Simple steps to addressing the major challenges to retention in care should be incorporated into existing counselling tools and service delivery models. One example being employed in one South African adolescent project is incorporating the theme of “life steps” into routine counselling that aims to address the major challenges around having to seek work and entering into new relationships. Whether peer support for this age group is helpful is questionable as when asked, many stated that they would prefer to be counselled by someone older than themselves.
Adapting both provision of ART and monitoring and evaluation tools to the challenge of mobility of this age group should also be integrated into programme implementation. Counsellors and nurses should proactively and routinely ask about travel plans for work, education or social reasons and allow for provision of longer drug supplies and a degree of flexibility in often rigid follow up schedules. Being proactive in this way should allow formal transfers out to be organised to alternative ART sites when needed. In addition it is essential to provide a clearly documented HIV history to the patient, the so called patient passport, enabling the health professional at the new site to continue care in an appropriate manner.
In addition to adapting approaches to the socioeconomic challenges in this age group, simplification of drug delivery may also be another route to aid adherence.
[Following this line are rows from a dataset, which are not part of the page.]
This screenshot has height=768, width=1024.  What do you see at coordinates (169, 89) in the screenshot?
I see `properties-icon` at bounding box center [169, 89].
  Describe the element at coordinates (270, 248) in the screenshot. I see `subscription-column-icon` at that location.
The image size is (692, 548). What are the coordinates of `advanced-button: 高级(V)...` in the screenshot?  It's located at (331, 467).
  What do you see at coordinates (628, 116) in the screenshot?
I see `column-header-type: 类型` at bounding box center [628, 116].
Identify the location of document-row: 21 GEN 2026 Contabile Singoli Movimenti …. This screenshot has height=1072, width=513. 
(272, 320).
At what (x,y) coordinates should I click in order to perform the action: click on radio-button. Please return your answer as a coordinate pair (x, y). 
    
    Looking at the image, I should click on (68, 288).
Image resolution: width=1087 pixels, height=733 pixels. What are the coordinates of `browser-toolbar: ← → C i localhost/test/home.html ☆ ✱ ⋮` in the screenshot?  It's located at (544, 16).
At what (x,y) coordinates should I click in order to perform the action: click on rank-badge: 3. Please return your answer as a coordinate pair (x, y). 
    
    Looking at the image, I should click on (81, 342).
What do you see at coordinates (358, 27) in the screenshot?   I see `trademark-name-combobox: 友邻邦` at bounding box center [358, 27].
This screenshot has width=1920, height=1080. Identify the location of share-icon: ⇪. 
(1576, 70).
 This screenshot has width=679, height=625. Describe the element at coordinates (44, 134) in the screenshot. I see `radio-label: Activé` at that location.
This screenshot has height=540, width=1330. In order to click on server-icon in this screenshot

Already the introduction of guidance to use a once-daily, fixed-dose combination of tenofovir combined with lamivudine and efavirenz from the age of twelve is expected to simplify adherence and reduce side-effects 
. In countries where such optimized regimens are still unavailable for the general population due to cost concerns it may be reasonable to consider prioritizing their use in this high risk age group. Long acting formulations that are in development could also be ideal to pilot for these age groups. The use of mobile health technologies and pre-existing social network platforms may be another attractive means of giving additional support mechanisms to this vulnerable age group.
As with any observational study there were several limitations to the analysis. Incomplete baseline CD4 data did not allow for appropriate adjustment. Adjustment for baseline CD4 count using a separate category for missing values might have introduced bias. This is particularly true in situations where the percentage of missing data is high 
. Restricting the analysis to records with complete CD4 count data will also result in bias except when the variable is missing completely at random. The proportion of missing CD4 counts was similar across age groups and outcomes (death and loss to follow-up). A high proportion (32.8%) of CD4 counts were missing for operational reasons, as the country was going through a period of civil unrest with breakdown of infrastructure. Therefore CD4 count data were likely to be missing completely at random and analysis of the complete case scenario can be expected to result in unbiased results. Incomplete outcome verification for patients lost to follow up may lead to possible misclassification of true death as loss to follow up 
. Nevertheless, when deaths and losses were combined as a single adverse outcome (attrition), young adults still did worse. Finally, the fact that a proportion of adolescents may have been perinatally infected may reflect a survival bias in this group.
In conclusion, this analysis highlights the young adult group as being at highest risk of being lost from care compared to adolescent and adults in a resource poor rural setting. Adapting adherence support and service delivery models for this group should be a priority to avoid treatment interruptions, development of resistance and increased morbidity within this group.